# Abyssinians - big progress... and a small set back...



## SarahY (Nov 6, 2008)

Hi All,

These are photographs of my latest Abyssinian litter. You can clearly see that three of these babies have just the four rosettes, one either side of the tail set and one on the side of each back leg. This is pretty standard for my Abyssinians, but I've been trying hard to get rosettes further up the body on the ribs and shoulders. Two of these babies actually have rosettes on their shoulders! I couldn't be more thrilled, it's only taken a year to get here (that wasn't sarcasm, I was expecting a few more years to go)!



















But!- What's going on here?! These are the two with shoulder rosettes, but what's up with the super long guard hairs?! 
Is this... longhair?

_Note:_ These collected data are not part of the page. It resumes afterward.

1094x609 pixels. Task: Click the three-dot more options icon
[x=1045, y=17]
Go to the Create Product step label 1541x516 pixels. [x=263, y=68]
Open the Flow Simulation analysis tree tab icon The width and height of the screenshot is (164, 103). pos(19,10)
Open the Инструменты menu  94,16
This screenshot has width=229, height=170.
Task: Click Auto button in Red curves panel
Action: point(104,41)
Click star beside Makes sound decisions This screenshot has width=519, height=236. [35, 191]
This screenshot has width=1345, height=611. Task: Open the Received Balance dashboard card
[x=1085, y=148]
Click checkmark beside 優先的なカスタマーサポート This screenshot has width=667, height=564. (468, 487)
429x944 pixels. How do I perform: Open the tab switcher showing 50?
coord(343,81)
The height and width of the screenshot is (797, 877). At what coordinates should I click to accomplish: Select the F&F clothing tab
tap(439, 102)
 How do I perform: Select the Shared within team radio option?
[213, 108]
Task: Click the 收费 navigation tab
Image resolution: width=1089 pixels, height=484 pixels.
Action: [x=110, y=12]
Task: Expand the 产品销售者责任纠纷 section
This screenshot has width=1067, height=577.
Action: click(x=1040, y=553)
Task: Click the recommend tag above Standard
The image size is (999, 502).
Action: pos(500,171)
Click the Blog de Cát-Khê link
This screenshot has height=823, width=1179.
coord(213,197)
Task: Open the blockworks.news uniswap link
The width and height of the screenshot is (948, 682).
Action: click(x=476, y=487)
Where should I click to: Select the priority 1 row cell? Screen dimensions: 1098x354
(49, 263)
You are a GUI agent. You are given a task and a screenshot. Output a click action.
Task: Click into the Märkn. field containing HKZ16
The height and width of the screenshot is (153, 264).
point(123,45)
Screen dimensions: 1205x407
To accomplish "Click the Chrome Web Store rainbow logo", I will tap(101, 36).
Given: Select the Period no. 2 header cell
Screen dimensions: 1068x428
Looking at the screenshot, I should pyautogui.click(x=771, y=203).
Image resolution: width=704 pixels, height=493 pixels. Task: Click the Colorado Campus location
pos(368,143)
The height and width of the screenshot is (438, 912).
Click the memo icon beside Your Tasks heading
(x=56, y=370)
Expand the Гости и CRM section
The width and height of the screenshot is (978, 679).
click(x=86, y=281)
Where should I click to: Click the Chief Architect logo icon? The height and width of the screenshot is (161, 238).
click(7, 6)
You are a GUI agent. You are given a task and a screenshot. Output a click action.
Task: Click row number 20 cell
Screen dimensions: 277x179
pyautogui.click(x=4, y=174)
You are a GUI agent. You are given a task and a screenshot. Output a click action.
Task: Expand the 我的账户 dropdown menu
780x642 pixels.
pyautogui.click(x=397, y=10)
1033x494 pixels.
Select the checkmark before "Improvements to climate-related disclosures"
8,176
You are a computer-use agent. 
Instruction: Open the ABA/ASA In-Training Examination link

NOOOOOOOOO!



























I can't believe I spent all that time getting the Abyssinians to produce babies all the same colour, with no more surprise recessive curly-haired mice popping out, and now that's all sorted and I have a chance at a true-breeding line it looks like I have a brand new recessive to breed out! :lol: :lol:

This is the sire:










Here is the dam:










Sarah xxx


----------



## Rhasputin (Feb 21, 2010)

Long haired Abbys must look ridiculous. :lol:


----------



## Stina (Sep 24, 2010)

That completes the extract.